Resolve free-form intent with `magic`

import asyncio

from quantmind.flows import paper_flow
from quantmind.magic import resolve_magic_input


async def main() -> None:
    inp, cfg = await resolve_magic_input(
        "Pull arXiv 2401.12345 about cross-sectional momentum; use gpt-4o-mini.",
        target_flow=paper_flow,
    )
    paper = await paper_flow(inp, cfg=cfg)
    print(paper.model_dump_json(indent=2))


asyncio.run(main())

Note: QuantMind is mid-migration to OpenAI Agents SDK (see #71). PR5 lands the apex layer (flows/ + magic.py); the remaining work is the mind/ memory + store layer scheduled for PR6 and PR7.

🗺️ Roadmap

Better flow design for user-friendly usage
First production level example (Quant Paper Agent)
Migrate Agent layer to OpenAI Agents SDK
Standardize knowledge format with knowledge/ (Pydantic-based)
Additional content sources (financial news, blogs, reports)
Cross-step working memory (mind/memory) for batch document processing

The Vision: An Intelligent Research Framework

This section describes our long-term vision, not current capabilities.

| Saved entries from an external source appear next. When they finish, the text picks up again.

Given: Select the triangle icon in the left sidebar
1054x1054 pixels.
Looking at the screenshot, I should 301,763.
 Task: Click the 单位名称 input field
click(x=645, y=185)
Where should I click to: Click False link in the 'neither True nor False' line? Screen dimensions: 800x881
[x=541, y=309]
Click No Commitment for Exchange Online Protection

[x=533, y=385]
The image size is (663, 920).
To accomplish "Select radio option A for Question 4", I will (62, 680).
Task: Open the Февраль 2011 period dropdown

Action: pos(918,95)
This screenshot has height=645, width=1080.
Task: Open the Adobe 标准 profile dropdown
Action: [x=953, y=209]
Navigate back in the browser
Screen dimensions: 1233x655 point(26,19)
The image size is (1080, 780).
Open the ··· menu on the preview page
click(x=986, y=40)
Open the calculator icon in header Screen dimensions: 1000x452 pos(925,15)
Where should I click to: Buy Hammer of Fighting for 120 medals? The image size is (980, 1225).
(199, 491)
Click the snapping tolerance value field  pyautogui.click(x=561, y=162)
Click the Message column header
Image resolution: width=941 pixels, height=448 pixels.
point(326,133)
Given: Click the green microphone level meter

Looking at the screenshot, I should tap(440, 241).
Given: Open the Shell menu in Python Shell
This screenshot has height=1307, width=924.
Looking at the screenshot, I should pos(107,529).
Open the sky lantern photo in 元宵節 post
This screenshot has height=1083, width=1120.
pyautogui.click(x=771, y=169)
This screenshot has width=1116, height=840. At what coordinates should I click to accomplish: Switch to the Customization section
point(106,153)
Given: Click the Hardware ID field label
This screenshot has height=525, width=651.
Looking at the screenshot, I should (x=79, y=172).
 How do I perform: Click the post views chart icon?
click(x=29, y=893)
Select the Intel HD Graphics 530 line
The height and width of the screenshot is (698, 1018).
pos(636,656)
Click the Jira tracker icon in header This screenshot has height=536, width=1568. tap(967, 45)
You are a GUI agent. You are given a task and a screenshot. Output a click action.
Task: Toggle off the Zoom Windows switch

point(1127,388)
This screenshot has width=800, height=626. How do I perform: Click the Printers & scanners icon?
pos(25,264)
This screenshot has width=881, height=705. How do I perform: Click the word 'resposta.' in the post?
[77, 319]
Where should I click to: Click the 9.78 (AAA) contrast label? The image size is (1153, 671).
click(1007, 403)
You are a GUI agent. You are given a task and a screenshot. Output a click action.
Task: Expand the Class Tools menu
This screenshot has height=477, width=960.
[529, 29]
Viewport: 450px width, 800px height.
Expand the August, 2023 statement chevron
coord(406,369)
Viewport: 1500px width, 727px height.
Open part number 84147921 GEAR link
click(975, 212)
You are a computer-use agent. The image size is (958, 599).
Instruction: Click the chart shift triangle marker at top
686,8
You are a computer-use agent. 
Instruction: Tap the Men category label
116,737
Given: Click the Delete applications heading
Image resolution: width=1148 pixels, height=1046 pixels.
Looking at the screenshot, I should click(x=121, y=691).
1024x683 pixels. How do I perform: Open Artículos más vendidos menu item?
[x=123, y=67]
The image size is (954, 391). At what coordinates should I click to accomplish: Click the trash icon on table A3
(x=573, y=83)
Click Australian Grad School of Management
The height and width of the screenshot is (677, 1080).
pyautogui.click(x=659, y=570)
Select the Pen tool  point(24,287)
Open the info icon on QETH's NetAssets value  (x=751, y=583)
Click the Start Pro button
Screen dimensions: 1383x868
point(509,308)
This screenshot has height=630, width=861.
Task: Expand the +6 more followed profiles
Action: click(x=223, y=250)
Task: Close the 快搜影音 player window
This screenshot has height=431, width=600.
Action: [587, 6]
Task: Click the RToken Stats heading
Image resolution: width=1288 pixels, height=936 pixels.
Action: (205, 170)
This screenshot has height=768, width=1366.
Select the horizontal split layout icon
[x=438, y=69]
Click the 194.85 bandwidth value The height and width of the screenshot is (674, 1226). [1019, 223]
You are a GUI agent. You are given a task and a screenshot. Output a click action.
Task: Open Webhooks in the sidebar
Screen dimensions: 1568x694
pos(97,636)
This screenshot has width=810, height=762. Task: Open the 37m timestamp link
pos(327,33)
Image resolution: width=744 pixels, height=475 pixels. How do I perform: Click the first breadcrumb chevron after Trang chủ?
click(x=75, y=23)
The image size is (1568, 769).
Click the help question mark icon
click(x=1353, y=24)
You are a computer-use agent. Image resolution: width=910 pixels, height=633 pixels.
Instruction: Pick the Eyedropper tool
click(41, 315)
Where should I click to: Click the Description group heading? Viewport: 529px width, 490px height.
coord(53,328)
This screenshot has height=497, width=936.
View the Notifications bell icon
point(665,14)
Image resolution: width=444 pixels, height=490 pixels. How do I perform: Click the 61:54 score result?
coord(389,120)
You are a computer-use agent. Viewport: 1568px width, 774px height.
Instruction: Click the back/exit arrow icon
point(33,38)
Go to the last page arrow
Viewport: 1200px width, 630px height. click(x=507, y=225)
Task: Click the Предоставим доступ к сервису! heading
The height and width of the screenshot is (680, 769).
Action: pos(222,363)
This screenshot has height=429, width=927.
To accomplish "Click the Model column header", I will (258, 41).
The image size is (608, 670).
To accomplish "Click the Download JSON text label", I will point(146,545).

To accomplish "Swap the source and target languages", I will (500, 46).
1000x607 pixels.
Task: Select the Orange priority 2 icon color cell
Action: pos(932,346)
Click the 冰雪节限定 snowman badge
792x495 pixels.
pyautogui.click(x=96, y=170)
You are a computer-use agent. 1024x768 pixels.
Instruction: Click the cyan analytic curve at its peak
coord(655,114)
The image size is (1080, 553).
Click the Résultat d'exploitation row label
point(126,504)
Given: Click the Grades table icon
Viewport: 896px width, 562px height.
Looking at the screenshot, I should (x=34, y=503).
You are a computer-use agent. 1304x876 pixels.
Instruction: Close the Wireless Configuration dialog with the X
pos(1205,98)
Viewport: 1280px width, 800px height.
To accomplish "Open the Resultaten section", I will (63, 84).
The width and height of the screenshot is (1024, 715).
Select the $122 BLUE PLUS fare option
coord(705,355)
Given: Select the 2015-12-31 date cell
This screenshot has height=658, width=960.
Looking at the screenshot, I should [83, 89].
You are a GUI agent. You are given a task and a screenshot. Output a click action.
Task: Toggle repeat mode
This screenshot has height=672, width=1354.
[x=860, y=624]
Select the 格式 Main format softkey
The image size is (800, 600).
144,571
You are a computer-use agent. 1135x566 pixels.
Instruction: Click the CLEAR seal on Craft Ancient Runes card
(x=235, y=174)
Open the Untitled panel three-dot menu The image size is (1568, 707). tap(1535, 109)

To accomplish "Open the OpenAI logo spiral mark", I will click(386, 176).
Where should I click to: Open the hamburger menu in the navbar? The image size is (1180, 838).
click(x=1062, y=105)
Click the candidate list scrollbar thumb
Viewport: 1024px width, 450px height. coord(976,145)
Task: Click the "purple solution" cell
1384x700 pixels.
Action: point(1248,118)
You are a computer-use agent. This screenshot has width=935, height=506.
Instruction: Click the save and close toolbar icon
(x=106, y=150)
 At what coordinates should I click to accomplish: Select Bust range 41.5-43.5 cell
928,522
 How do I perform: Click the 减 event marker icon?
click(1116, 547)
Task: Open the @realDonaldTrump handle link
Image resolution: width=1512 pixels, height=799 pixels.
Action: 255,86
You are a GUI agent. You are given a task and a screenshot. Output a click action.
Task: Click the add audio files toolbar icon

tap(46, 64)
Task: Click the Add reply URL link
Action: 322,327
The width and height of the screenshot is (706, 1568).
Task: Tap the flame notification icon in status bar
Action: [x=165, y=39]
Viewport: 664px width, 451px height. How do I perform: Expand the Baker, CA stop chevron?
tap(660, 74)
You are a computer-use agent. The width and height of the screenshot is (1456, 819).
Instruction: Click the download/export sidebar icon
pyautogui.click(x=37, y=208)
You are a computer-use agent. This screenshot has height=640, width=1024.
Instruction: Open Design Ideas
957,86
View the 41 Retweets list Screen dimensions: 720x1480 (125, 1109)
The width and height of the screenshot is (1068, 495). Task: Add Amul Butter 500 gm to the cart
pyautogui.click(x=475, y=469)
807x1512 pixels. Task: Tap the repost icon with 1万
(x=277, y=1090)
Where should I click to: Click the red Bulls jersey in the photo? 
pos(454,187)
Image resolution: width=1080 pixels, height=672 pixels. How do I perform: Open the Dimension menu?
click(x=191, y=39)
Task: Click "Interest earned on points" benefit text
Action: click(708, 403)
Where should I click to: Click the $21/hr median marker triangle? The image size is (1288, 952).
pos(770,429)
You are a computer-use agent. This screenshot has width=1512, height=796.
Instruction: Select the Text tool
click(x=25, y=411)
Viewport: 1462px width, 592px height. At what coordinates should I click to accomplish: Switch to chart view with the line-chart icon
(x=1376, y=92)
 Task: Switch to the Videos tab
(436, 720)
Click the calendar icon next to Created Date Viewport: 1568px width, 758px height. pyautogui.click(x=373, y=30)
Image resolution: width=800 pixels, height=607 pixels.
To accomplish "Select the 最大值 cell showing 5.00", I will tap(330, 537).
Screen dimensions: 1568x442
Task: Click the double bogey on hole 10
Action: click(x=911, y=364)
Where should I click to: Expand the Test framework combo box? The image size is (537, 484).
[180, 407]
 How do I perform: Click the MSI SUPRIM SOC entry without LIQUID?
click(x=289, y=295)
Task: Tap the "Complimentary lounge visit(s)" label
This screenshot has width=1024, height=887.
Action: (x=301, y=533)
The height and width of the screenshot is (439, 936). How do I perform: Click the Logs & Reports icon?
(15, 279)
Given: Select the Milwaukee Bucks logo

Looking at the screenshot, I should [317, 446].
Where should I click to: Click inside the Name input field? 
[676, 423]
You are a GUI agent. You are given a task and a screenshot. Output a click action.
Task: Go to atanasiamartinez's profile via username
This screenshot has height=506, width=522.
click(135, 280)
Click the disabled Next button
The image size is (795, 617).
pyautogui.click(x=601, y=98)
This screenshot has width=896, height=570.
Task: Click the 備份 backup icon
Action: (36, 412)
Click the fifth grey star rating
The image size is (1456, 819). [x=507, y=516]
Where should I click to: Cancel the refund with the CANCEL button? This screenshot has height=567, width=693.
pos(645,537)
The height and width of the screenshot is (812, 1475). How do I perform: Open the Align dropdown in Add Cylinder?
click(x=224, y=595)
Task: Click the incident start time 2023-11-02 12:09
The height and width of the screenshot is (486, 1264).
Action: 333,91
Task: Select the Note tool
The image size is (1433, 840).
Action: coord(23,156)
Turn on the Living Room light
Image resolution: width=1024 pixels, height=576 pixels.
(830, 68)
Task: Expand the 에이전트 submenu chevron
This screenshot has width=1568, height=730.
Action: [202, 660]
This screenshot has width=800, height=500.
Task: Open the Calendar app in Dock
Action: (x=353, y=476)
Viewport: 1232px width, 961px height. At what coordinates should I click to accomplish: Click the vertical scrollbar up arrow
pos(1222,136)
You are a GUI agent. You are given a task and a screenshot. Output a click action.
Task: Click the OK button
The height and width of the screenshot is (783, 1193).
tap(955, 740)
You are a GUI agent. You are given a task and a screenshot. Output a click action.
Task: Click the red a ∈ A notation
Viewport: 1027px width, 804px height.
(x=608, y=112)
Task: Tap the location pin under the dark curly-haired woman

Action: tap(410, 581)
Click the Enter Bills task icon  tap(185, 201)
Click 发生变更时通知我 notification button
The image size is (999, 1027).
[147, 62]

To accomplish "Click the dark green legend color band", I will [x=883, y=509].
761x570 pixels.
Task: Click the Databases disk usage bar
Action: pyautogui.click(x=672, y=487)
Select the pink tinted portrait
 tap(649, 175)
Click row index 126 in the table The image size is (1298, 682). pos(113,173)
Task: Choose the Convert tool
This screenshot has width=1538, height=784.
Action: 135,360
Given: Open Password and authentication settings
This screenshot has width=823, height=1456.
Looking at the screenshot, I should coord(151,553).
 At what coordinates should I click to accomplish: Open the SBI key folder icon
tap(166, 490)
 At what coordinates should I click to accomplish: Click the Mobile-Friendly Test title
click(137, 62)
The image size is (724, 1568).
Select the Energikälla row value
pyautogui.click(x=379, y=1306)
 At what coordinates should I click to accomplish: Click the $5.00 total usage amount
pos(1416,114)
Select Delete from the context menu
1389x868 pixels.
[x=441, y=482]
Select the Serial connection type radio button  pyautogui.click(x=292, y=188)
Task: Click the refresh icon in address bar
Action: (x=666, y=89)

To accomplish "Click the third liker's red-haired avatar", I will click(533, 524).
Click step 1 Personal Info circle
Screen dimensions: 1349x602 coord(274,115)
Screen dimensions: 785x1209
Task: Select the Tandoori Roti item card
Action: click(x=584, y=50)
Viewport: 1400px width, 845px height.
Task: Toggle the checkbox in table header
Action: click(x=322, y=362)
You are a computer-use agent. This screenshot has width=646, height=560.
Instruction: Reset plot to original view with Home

While QuantMind today provides a solid knowledge extraction framework, the features described below represent our aspirational goals for future development.

QuantMind is designed with a larger vision: to become a comprehensive intelligence layer for all financial knowledge. We’re building toward a system that understands the interconnections between academic research, market news, analyst reports, and social sentiment—creating a unified knowledge base that powers better financial decisions.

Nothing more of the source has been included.